Kommentar

Kein Wunder

Von Stefan Winter

Der Glaube an Wunder ist in der Wirtschaft zum Glück nicht weit verbreitet – man kann sie so schlecht kalkulieren. Deshalb muss man Rainer Brüderles Wort vom „kleinen Jobwunder“ nicht allzu ernst nehmen. Da bricht sich einfach Erleichterung Bahn, denn natürlich hätten Finanzkrise und Rezession für den Arbeitsmarkt weitaus schlimmere Folgen haben können. Verhindert wurden sie nicht durch ein Wunder, sondern durch Verantwortungsbewusstsein und Tatkraft der Mitarbeiter, der Unternehmensspitzen und des Staates. Im Gegensatz zu früheren Jahren waren die Arbeitsplätze in dieser Krise nicht die erste Verfügungsmasse, sondern die letzte. Dass man im Rettungseifer auch mal übers Ziel hinausschoss, zeigt der üppigst ausgestattete Deutschlandfonds, den Brüderle nun völlig zu Recht beerdigt.

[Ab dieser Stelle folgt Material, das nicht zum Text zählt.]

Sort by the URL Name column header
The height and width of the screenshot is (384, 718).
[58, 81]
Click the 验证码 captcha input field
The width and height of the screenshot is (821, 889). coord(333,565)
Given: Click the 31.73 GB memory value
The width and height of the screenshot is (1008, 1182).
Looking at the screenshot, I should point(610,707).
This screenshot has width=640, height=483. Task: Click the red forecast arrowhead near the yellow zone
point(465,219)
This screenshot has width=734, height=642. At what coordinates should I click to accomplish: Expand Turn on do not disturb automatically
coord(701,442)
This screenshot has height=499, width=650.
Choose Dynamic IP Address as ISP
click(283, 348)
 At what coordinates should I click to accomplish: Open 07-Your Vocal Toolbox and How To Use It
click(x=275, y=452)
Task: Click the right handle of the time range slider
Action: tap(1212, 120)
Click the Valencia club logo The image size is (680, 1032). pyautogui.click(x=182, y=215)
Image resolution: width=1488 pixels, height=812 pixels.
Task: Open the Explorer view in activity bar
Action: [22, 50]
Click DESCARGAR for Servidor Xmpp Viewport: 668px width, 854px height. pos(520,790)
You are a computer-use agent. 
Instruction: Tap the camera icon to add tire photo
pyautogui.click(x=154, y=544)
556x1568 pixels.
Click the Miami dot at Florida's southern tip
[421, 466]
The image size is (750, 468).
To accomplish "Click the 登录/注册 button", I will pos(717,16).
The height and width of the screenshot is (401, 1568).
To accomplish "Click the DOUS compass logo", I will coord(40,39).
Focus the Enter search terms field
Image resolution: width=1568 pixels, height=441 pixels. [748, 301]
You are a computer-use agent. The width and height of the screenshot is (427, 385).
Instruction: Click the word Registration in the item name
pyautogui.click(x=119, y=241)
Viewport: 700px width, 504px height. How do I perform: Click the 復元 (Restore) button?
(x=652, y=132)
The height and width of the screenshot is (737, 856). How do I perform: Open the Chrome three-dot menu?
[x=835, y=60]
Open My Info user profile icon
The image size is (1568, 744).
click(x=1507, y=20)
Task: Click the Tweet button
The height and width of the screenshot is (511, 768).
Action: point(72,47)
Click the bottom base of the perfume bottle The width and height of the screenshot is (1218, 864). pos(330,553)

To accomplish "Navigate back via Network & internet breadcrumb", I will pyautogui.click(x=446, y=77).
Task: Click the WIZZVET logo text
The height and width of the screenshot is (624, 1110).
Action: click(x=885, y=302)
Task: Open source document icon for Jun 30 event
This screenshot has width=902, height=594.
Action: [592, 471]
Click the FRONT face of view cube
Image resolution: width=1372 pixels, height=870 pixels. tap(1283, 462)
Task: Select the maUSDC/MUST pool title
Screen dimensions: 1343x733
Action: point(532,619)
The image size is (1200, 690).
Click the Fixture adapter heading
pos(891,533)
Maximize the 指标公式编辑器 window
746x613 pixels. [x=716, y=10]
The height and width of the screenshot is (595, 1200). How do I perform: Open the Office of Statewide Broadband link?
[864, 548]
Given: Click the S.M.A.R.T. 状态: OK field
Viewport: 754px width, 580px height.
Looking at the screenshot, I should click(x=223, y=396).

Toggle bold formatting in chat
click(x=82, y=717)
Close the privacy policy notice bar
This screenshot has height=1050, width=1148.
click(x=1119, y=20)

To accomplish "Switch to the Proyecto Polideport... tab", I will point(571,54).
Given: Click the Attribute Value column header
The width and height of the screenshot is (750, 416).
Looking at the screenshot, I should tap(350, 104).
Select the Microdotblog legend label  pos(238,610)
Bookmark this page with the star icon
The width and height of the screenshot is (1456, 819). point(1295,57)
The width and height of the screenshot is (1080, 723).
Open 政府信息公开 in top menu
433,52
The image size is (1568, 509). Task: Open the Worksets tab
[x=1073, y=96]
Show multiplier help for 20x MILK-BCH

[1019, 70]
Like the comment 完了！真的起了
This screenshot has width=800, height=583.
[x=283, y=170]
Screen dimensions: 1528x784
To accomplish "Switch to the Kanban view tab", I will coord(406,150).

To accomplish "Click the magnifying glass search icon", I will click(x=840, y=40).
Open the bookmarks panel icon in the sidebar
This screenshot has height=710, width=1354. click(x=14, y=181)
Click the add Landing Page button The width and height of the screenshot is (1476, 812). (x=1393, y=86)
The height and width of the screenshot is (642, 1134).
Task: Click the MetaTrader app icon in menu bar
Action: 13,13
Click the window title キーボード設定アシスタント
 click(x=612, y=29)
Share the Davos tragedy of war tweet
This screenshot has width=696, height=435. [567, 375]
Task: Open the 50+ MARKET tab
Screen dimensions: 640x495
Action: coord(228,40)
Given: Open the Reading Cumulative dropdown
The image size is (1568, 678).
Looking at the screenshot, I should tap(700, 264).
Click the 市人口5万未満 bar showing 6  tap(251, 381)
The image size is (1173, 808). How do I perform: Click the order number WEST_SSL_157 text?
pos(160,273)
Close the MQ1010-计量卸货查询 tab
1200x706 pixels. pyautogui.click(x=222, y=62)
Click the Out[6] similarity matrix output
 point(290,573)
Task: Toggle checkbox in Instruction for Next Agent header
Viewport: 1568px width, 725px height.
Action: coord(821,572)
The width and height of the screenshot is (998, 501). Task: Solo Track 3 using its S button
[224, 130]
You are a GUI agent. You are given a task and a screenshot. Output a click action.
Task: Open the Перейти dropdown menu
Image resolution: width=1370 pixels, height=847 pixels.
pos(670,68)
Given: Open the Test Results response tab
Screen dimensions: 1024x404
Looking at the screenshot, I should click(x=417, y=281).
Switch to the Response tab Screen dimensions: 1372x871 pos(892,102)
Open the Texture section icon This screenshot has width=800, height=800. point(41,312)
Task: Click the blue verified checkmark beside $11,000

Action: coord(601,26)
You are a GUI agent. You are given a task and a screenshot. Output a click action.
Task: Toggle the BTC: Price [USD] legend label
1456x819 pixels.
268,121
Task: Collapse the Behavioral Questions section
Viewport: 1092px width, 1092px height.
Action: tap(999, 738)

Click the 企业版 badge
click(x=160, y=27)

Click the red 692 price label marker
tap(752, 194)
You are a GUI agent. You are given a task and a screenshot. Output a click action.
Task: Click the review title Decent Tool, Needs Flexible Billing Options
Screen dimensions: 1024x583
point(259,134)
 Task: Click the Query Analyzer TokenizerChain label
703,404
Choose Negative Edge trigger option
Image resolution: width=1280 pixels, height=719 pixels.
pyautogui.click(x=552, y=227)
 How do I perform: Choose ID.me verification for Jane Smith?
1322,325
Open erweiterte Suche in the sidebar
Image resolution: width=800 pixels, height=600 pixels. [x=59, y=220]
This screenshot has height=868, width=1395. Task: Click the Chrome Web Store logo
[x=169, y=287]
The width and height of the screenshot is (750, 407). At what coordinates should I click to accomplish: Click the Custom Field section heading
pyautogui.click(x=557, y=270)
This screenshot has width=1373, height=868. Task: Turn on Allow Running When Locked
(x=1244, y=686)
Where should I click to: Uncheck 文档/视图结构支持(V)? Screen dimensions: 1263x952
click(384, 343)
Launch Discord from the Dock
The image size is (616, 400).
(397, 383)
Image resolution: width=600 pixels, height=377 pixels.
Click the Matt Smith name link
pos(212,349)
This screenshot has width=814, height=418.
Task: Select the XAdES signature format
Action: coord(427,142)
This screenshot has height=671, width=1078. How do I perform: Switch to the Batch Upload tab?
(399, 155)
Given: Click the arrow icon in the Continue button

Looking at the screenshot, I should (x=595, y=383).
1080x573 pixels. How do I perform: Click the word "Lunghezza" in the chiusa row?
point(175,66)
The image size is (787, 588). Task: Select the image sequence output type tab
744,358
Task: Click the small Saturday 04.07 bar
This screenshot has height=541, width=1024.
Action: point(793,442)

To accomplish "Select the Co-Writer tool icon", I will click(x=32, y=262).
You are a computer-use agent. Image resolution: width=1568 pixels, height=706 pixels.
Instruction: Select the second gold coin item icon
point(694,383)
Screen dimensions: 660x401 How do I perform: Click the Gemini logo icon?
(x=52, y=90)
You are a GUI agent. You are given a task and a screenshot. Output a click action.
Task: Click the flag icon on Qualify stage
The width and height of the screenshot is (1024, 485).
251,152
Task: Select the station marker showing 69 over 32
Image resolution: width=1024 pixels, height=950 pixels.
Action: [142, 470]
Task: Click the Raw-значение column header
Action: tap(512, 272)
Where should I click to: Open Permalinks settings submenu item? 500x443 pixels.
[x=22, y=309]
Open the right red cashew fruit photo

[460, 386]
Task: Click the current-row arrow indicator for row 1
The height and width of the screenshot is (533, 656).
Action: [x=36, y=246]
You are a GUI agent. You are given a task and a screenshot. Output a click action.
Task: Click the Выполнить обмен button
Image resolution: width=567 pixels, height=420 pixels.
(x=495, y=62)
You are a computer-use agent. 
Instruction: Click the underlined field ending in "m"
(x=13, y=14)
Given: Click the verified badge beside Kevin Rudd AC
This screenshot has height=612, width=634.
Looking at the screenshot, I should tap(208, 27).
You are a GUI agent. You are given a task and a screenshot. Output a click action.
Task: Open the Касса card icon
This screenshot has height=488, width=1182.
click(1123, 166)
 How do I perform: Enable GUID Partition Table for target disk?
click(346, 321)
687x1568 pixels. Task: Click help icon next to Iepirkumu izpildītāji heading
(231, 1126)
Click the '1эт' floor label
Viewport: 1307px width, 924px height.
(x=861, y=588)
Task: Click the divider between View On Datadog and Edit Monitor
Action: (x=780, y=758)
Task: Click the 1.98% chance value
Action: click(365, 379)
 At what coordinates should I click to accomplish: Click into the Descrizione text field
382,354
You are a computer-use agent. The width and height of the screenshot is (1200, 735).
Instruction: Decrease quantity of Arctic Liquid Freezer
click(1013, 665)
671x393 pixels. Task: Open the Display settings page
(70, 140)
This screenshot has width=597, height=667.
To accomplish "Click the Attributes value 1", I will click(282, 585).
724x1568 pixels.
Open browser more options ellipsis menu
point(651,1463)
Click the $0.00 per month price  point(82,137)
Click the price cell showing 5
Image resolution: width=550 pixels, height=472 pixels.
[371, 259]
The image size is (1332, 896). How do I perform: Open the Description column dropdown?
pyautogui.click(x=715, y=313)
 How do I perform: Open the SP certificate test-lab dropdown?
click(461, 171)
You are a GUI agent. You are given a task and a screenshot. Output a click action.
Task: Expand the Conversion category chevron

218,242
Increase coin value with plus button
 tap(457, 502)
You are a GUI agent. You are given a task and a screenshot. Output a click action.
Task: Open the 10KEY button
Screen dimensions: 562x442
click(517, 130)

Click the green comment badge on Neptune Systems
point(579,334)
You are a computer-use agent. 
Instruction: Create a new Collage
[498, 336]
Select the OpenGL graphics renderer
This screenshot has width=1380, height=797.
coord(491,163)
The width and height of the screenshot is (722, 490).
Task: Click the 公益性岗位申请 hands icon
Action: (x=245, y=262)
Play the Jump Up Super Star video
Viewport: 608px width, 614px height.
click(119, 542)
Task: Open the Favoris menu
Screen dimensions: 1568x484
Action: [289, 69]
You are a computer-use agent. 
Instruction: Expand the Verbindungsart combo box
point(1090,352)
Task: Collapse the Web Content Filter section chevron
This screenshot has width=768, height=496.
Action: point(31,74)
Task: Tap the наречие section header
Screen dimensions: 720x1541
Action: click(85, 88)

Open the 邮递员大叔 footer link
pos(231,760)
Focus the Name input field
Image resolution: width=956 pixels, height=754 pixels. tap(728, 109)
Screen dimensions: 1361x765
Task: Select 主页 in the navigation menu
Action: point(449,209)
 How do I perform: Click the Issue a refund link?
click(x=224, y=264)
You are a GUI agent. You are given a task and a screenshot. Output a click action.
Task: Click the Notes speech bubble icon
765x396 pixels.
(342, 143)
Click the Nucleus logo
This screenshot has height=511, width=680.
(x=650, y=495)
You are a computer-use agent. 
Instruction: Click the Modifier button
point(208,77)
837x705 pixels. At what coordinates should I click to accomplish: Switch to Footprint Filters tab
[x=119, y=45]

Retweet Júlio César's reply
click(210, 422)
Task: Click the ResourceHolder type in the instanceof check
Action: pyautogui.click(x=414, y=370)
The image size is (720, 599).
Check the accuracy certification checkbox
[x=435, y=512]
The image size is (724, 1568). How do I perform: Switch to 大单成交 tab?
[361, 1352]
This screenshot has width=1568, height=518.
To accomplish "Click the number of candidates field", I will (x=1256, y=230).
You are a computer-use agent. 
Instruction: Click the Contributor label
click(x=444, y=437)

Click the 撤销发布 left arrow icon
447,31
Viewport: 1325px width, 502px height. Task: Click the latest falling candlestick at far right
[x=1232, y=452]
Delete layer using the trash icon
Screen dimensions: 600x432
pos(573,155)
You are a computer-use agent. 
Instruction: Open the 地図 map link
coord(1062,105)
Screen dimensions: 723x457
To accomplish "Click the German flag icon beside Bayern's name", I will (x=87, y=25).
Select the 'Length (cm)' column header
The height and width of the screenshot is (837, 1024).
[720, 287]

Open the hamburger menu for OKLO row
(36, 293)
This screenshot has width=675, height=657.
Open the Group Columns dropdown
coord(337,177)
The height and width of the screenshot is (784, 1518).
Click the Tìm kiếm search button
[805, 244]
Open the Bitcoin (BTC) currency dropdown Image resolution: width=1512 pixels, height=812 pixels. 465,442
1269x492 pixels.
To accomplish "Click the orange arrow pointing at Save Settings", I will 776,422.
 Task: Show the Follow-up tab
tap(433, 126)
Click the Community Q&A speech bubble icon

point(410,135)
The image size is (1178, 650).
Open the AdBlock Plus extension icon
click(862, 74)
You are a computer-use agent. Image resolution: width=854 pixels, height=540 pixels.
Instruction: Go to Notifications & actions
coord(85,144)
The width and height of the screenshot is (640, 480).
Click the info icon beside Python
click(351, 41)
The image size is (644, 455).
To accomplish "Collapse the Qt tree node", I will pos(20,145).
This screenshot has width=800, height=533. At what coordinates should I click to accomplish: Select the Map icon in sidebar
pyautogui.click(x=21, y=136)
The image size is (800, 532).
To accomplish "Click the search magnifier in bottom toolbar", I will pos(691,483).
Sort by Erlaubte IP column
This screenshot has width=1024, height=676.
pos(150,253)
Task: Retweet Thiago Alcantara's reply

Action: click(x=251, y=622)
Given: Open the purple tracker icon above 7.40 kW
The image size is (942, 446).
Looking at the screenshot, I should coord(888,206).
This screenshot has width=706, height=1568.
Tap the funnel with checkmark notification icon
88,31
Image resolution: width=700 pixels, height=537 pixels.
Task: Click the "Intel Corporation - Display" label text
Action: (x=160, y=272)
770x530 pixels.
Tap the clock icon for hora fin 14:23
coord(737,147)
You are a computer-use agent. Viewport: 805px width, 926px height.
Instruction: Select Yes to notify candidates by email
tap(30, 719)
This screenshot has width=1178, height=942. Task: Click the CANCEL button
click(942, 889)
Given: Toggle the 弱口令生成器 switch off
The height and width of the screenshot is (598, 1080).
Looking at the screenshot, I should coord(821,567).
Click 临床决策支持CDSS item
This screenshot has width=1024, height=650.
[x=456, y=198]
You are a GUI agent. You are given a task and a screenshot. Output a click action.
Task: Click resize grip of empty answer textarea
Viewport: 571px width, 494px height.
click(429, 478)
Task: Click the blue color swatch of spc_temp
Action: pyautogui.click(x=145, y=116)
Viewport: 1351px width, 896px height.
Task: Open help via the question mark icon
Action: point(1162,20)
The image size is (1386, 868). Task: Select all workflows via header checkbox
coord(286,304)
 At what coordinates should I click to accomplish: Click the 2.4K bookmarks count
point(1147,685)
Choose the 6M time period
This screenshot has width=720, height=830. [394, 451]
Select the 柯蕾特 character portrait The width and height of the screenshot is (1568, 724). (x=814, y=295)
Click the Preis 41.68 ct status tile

In einem Punkt passt allerdings der Begriff „Wunder“: Die dauern bekanntlich länger. Nach wie vor hängt der Aufschwung von wenigen Regionen ab, China vorneweg. Und immer noch mag man der Stabilität der Finanzmärkte nicht trauen. Aber immerhin hat die deutsche Wirtschaft den Absturz bemerkenswert robust überstanden. Das sollte Zuversicht schaffen für mögliche Rückschläge, die es jederzeit geben kann.